↓↓↓

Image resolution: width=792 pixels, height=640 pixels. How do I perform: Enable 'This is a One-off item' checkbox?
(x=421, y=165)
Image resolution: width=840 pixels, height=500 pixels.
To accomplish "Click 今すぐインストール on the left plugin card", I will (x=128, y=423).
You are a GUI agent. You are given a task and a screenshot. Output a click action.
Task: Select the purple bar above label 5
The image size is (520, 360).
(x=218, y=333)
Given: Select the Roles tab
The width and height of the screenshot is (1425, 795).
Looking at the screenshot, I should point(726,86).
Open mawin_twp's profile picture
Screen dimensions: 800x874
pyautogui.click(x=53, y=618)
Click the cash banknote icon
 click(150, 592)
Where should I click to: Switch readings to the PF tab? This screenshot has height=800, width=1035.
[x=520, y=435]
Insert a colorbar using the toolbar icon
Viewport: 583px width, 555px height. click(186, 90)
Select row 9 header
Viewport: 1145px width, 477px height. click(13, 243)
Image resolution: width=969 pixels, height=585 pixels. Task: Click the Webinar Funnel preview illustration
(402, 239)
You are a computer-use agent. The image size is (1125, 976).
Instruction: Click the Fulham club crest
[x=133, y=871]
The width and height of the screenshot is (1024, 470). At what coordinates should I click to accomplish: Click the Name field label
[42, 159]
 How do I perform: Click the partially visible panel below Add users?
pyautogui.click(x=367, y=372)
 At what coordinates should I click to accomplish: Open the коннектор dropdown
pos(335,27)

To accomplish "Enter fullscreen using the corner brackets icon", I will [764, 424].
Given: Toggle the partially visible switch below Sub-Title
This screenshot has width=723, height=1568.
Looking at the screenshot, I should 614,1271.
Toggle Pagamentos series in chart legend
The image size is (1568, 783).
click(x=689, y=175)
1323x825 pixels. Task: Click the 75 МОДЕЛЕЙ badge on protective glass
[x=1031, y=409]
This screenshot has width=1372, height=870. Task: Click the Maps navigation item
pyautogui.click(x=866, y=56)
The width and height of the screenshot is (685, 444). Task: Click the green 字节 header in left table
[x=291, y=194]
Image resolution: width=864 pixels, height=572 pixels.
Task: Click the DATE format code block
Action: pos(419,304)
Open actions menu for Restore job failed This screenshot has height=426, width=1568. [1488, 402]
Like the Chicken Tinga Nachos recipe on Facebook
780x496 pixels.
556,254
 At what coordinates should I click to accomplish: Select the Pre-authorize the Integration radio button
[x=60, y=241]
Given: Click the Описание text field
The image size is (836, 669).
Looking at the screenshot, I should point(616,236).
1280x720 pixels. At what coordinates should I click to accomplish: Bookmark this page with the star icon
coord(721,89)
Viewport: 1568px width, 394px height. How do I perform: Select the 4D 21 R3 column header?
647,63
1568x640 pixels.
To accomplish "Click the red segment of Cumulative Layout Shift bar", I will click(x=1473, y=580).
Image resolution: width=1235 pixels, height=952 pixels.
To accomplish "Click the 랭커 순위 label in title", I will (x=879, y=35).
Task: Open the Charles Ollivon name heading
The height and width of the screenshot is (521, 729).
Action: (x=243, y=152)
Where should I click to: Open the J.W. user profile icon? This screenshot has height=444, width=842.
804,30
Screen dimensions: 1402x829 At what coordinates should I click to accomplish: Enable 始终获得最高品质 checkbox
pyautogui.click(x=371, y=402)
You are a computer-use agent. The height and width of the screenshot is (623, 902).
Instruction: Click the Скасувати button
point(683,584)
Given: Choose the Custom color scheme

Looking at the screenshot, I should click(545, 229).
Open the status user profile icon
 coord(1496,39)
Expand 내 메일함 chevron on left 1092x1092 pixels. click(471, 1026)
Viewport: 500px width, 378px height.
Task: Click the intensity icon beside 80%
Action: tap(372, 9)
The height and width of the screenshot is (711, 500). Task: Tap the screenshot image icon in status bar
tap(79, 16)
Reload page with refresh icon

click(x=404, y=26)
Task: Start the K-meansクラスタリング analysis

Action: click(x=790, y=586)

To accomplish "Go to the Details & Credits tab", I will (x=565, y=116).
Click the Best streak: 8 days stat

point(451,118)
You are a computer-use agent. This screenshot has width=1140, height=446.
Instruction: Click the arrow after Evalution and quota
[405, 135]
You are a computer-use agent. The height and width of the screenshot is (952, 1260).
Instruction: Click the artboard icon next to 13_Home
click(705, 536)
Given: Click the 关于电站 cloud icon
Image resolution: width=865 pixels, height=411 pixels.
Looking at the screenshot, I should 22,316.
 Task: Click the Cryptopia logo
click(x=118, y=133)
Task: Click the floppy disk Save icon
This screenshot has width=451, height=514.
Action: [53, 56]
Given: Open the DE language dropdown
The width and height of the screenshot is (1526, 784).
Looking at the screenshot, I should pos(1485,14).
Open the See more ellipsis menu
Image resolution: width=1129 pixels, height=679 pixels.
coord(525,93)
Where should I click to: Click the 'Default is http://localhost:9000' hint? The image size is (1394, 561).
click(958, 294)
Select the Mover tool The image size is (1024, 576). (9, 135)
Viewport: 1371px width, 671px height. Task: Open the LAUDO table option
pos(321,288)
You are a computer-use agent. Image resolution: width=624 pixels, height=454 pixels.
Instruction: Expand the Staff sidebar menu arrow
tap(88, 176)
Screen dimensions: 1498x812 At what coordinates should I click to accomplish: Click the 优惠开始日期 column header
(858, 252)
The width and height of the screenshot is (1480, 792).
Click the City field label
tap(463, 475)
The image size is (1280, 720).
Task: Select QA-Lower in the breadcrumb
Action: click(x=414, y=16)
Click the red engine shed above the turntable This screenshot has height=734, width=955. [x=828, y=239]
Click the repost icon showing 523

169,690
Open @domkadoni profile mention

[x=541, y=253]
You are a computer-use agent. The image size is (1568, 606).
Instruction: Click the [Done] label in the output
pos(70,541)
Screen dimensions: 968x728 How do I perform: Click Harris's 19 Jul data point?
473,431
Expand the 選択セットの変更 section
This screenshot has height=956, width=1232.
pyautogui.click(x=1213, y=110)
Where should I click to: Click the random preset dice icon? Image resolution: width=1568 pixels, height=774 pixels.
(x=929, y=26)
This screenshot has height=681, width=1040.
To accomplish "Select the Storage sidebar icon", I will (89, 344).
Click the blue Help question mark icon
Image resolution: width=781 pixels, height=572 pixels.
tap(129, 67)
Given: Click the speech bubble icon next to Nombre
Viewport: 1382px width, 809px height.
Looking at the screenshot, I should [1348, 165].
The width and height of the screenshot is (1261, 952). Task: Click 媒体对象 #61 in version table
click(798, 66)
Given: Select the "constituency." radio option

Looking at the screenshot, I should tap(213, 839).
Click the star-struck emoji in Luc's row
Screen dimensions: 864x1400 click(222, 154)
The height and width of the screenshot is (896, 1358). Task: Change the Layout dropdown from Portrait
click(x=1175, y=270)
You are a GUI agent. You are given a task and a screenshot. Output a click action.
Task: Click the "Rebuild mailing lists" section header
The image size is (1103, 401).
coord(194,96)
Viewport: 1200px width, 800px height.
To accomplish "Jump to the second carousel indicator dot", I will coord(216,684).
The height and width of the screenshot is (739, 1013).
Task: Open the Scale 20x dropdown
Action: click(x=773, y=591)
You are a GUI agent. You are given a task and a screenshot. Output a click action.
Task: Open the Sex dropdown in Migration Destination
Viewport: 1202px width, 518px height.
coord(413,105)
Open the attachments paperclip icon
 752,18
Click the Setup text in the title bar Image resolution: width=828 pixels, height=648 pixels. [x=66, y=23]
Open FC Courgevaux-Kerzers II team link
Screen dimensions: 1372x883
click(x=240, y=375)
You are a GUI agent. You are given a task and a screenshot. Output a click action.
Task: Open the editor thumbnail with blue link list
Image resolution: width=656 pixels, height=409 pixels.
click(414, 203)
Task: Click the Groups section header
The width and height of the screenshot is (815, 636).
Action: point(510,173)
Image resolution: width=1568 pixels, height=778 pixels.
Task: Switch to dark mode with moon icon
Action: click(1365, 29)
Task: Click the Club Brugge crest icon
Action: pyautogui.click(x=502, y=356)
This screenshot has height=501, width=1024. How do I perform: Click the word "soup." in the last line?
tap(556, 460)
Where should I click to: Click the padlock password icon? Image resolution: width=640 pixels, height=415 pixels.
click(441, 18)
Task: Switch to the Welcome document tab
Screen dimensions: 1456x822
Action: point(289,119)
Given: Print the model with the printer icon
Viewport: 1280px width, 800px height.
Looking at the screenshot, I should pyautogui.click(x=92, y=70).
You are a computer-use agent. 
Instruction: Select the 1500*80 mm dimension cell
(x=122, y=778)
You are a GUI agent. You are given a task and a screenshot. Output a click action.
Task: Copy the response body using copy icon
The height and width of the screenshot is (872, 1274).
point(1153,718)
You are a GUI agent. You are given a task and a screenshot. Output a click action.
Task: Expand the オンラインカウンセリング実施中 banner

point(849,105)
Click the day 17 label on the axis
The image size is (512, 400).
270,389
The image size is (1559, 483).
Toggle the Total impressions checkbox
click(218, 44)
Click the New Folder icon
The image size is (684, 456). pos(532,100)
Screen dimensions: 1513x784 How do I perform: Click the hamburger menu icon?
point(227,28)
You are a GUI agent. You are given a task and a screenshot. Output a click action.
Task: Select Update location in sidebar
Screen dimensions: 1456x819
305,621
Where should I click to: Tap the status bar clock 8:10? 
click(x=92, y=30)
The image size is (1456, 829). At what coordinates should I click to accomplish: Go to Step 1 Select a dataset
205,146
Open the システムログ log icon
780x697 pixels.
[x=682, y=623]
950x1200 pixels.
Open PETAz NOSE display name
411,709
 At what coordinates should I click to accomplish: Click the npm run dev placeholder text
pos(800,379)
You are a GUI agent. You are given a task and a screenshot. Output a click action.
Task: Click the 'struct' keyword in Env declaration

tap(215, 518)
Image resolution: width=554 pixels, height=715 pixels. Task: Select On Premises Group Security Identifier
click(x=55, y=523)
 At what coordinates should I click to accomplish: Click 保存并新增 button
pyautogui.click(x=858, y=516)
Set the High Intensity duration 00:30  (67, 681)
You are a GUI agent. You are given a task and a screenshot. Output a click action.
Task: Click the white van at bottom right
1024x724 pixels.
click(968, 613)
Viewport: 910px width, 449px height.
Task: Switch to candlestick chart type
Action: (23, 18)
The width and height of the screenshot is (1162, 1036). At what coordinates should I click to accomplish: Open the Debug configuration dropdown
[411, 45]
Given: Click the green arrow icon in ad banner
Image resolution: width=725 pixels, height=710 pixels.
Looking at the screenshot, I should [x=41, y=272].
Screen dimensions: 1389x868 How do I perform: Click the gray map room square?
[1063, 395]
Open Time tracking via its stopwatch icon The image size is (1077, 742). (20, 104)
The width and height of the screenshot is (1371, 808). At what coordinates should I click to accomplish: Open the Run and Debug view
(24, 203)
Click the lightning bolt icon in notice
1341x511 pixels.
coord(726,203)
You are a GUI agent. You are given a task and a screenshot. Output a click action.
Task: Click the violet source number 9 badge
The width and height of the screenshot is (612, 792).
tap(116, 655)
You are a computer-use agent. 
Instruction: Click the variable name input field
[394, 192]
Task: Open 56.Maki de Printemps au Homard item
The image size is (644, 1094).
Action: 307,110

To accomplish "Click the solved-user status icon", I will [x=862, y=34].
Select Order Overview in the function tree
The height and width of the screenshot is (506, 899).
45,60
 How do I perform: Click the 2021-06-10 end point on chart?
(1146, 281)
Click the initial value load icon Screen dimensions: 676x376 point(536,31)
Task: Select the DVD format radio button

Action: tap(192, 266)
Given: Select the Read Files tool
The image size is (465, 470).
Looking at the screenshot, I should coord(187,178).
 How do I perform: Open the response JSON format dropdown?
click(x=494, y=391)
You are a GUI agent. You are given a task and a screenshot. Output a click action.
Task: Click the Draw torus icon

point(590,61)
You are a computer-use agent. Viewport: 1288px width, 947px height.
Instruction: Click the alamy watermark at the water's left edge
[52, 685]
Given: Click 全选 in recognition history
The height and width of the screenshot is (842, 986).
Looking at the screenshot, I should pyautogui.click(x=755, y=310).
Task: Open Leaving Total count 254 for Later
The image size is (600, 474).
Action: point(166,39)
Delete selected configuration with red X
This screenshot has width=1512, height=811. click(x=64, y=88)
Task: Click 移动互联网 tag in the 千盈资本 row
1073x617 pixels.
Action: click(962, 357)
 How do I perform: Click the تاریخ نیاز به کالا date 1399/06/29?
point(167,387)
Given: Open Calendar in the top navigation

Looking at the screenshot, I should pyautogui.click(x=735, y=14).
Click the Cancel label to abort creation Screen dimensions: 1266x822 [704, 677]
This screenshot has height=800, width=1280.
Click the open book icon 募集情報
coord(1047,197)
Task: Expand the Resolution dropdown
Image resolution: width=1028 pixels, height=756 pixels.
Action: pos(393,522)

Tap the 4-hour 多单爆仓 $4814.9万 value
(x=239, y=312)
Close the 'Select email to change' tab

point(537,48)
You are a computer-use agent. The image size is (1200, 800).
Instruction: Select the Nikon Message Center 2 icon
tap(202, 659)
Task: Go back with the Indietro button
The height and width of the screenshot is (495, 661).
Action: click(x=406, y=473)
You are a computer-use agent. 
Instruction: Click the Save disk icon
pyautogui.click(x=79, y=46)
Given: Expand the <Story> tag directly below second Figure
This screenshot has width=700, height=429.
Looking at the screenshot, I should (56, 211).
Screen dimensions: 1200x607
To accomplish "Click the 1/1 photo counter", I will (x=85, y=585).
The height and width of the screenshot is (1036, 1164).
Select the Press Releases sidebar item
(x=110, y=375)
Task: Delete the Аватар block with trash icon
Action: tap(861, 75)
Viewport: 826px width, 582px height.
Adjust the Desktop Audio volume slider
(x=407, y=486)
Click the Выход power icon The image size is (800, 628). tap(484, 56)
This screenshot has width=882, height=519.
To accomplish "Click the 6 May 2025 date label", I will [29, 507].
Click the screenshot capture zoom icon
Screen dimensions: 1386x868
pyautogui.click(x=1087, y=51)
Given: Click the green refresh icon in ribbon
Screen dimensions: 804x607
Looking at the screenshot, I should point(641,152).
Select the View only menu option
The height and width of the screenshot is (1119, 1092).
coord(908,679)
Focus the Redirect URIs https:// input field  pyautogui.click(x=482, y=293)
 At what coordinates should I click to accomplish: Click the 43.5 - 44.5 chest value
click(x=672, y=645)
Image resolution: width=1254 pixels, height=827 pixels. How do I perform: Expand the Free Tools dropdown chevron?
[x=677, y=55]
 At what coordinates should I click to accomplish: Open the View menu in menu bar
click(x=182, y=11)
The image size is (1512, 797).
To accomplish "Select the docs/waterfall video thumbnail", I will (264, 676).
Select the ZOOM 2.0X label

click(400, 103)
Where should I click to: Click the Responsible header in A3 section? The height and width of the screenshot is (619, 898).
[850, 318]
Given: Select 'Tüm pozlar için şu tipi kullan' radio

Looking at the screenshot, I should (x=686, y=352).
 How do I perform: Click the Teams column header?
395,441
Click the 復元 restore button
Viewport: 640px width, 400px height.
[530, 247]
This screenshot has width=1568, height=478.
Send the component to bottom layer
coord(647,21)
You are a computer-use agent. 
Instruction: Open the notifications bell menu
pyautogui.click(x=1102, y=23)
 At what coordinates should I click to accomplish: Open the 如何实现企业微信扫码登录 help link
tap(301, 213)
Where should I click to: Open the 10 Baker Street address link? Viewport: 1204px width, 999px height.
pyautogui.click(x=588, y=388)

↑↑↑

» Exercise objective:
An exact repetition of the material above is required, from its first line through the line holding "Toggle Pagamentos series in chart legend", with nothing added.

» Your solution:
Image resolution: width=792 pixels, height=640 pixels. How do I perform: Enable 'This is a One-off item' checkbox?
(x=421, y=165)
Image resolution: width=840 pixels, height=500 pixels.
To accomplish "Click 今すぐインストール on the left plugin card", I will (x=128, y=423).
You are a GUI agent. You are given a task and a screenshot. Output a click action.
Task: Select the purple bar above label 5
The image size is (520, 360).
(x=218, y=333)
Given: Select the Roles tab
The width and height of the screenshot is (1425, 795).
Looking at the screenshot, I should point(726,86).
Open mawin_twp's profile picture
Screen dimensions: 800x874
pyautogui.click(x=53, y=618)
Click the cash banknote icon
 click(150, 592)
Where should I click to: Switch readings to the PF tab? This screenshot has height=800, width=1035.
[x=520, y=435]
Insert a colorbar using the toolbar icon
Viewport: 583px width, 555px height. click(186, 90)
Select row 9 header
Viewport: 1145px width, 477px height. click(13, 243)
Image resolution: width=969 pixels, height=585 pixels. Task: Click the Webinar Funnel preview illustration
(402, 239)
You are a computer-use agent. The image size is (1125, 976).
Instruction: Click the Fulham club crest
[x=133, y=871]
The width and height of the screenshot is (1024, 470). At what coordinates should I click to accomplish: Click the Name field label
[42, 159]
 How do I perform: Click the partially visible panel below Add users?
pyautogui.click(x=367, y=372)
 At what coordinates should I click to accomplish: Open the коннектор dropdown
pos(335,27)

To accomplish "Enter fullscreen using the corner brackets icon", I will [764, 424].
Given: Toggle the partially visible switch below Sub-Title
This screenshot has width=723, height=1568.
Looking at the screenshot, I should 614,1271.
Toggle Pagamentos series in chart legend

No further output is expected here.